## EXERCISE INSTRUCTIONS
All that should come back is the lines of the data below from the one containing "Task: Start macro" to the one containing "Click position icon", inclusive, exactly as they stand.

====== ENTRIES SHOWN

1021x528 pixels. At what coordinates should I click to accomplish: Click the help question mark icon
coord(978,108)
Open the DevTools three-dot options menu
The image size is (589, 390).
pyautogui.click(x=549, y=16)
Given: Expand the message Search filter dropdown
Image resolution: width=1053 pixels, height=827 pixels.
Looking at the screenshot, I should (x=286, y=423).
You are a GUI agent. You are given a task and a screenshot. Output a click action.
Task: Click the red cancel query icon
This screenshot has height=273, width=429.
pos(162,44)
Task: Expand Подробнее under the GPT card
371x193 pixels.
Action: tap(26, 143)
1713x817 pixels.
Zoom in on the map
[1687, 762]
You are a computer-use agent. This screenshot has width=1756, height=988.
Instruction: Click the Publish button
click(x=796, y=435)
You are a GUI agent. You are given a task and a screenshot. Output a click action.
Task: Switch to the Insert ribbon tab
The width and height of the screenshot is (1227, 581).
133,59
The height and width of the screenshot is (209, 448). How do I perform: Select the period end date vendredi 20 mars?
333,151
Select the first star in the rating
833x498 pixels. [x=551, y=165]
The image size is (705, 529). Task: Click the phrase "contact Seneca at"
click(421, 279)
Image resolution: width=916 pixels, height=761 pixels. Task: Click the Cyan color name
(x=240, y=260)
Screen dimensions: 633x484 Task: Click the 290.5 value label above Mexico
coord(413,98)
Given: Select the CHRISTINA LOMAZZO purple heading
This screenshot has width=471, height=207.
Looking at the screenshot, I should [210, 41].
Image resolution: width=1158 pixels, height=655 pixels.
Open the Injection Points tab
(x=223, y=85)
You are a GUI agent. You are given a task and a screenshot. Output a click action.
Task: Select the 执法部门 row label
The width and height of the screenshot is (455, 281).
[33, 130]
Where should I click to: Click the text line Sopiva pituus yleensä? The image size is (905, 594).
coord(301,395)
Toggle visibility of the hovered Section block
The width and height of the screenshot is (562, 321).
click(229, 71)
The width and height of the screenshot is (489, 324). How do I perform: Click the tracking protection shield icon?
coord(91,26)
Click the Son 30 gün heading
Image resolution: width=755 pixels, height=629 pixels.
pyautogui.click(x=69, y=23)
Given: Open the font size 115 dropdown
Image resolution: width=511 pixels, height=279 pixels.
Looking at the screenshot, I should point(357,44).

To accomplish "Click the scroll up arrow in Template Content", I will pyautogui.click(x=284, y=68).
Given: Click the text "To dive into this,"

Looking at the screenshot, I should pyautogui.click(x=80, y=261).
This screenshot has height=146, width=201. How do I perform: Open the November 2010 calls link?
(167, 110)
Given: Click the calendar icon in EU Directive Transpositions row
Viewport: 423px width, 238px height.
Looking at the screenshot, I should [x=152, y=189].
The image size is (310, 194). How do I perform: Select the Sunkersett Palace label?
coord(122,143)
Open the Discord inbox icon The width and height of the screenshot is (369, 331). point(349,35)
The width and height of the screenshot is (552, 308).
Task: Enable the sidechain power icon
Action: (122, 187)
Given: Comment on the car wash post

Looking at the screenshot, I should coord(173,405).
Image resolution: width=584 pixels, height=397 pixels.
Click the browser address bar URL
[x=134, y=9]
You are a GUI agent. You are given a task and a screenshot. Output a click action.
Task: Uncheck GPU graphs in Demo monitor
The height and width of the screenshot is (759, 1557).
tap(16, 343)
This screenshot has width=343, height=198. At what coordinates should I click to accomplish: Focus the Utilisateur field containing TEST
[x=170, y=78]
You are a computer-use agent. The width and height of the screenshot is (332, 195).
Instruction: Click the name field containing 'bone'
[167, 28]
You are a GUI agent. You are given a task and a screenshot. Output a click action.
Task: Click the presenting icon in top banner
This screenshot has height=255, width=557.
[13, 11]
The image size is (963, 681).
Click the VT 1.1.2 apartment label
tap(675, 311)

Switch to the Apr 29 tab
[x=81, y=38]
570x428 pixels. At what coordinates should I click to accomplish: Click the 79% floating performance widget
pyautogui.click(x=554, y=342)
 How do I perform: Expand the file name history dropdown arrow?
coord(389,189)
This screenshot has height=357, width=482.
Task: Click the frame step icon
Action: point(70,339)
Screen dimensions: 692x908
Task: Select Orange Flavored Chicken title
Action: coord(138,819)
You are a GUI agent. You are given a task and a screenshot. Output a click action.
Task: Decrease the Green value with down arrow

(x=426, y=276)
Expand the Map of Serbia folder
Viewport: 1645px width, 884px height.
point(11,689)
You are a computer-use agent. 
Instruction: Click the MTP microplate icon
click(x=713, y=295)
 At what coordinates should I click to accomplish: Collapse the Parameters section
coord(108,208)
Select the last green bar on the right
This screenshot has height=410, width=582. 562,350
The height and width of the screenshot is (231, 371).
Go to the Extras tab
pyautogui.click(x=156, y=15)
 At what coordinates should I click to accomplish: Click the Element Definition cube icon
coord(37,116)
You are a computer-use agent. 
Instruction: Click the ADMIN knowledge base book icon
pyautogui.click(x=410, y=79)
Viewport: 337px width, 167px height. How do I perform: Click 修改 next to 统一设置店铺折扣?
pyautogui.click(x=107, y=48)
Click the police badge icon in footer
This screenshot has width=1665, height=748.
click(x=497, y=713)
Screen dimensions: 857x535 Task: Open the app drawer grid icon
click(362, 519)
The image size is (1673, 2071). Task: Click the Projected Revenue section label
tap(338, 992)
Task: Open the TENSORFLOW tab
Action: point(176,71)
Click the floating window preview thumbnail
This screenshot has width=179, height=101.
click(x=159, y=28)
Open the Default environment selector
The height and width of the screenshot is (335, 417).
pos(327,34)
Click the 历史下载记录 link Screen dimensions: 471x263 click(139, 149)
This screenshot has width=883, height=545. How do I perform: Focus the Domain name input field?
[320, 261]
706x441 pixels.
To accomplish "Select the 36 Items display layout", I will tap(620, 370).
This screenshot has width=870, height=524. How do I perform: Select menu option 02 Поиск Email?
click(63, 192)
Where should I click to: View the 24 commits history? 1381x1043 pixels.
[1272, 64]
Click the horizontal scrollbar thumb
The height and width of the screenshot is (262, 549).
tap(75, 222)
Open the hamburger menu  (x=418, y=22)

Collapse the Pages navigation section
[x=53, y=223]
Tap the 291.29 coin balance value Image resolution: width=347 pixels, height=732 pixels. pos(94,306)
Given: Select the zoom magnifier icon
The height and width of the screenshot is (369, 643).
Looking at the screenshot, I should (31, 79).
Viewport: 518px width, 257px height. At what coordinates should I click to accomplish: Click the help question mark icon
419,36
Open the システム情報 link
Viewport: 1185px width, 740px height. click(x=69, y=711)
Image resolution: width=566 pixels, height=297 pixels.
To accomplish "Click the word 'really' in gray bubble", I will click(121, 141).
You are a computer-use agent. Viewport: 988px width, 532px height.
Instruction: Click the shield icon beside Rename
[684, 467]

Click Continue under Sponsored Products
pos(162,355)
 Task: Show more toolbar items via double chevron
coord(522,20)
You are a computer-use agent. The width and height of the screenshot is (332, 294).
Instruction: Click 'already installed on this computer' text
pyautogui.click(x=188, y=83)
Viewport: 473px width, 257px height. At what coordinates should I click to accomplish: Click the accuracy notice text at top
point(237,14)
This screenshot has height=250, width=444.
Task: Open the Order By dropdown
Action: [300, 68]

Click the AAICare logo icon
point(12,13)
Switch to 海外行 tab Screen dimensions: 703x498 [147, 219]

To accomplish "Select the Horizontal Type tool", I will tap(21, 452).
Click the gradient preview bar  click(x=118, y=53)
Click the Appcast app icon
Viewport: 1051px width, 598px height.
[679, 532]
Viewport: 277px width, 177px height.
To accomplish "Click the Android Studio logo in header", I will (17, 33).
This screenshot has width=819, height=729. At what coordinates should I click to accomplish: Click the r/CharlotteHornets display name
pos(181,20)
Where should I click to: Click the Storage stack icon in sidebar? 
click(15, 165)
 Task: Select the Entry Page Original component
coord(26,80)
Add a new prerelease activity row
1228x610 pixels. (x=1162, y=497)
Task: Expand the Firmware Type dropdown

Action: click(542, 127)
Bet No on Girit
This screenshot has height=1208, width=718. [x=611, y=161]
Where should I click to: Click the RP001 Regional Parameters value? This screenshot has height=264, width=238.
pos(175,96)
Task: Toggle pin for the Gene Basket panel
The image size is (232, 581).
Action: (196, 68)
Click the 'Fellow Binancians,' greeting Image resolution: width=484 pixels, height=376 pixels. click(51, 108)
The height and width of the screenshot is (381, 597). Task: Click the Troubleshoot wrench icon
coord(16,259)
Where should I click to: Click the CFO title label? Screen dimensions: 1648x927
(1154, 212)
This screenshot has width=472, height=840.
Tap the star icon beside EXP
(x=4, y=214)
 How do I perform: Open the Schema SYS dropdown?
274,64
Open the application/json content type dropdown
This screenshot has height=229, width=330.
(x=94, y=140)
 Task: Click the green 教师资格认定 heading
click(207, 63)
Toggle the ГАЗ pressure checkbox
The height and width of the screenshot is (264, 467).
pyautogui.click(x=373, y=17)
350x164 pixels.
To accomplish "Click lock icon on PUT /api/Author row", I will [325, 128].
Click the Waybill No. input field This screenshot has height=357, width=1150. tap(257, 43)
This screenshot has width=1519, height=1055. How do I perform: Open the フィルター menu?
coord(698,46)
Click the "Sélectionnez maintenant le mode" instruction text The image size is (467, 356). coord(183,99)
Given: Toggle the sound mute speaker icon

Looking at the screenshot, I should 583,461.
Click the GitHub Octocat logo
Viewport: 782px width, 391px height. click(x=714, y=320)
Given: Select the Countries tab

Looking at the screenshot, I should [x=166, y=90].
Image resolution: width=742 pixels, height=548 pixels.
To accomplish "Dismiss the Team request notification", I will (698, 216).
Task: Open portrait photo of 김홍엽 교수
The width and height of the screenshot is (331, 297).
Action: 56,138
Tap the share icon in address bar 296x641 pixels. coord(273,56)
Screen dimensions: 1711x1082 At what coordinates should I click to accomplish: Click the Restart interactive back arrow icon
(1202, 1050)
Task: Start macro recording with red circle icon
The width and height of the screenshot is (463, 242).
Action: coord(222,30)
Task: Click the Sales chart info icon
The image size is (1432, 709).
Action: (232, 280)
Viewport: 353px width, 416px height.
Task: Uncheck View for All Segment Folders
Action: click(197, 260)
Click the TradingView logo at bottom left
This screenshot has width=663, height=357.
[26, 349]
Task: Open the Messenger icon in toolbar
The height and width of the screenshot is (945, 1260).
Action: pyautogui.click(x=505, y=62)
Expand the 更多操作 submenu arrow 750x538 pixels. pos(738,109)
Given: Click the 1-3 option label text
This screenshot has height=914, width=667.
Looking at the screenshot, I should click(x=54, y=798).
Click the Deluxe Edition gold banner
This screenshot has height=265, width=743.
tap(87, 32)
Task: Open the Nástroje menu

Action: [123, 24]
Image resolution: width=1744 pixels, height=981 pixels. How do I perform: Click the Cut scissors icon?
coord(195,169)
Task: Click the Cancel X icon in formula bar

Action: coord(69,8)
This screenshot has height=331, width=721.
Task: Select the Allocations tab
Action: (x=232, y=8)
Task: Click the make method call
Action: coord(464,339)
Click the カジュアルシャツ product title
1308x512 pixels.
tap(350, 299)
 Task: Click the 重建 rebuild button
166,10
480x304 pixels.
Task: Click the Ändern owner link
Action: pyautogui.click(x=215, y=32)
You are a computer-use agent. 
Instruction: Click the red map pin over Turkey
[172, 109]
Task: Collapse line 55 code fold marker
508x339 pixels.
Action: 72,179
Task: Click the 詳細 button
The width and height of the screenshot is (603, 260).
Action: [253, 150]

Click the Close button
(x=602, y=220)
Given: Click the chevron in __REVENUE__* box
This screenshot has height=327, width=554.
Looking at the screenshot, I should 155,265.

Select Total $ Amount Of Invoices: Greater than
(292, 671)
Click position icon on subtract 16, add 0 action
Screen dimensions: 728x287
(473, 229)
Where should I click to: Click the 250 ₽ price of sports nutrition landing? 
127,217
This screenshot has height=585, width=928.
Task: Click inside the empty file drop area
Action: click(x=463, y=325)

============

## ANSWER FOR THE TASK
Task: Start macro recording with red circle icon
The width and height of the screenshot is (463, 242).
Action: coord(222,30)
Task: Click the Sales chart info icon
The image size is (1432, 709).
Action: (232, 280)
Viewport: 353px width, 416px height.
Task: Uncheck View for All Segment Folders
Action: click(197, 260)
Click the TradingView logo at bottom left
This screenshot has width=663, height=357.
[26, 349]
Task: Open the Messenger icon in toolbar
The height and width of the screenshot is (945, 1260).
Action: pyautogui.click(x=505, y=62)
Expand the 更多操作 submenu arrow 750x538 pixels. pos(738,109)
Given: Click the 1-3 option label text
This screenshot has height=914, width=667.
Looking at the screenshot, I should click(x=54, y=798).
Click the Deluxe Edition gold banner
This screenshot has height=265, width=743.
tap(87, 32)
Task: Open the Nástroje menu

Action: [123, 24]
Image resolution: width=1744 pixels, height=981 pixels. How do I perform: Click the Cut scissors icon?
coord(195,169)
Task: Click the Cancel X icon in formula bar

Action: coord(69,8)
This screenshot has height=331, width=721.
Task: Select the Allocations tab
Action: (x=232, y=8)
Task: Click the make method call
Action: coord(464,339)
Click the カジュアルシャツ product title
1308x512 pixels.
tap(350, 299)
 Task: Click the 重建 rebuild button
166,10
480x304 pixels.
Task: Click the Ändern owner link
Action: pyautogui.click(x=215, y=32)
You are a computer-use agent. 
Instruction: Click the red map pin over Turkey
[172, 109]
Task: Collapse line 55 code fold marker
508x339 pixels.
Action: 72,179
Task: Click the 詳細 button
The width and height of the screenshot is (603, 260).
Action: [253, 150]

Click the Close button
(x=602, y=220)
Given: Click the chevron in __REVENUE__* box
This screenshot has height=327, width=554.
Looking at the screenshot, I should 155,265.

Select Total $ Amount Of Invoices: Greater than
(292, 671)
Click position icon on subtract 16, add 0 action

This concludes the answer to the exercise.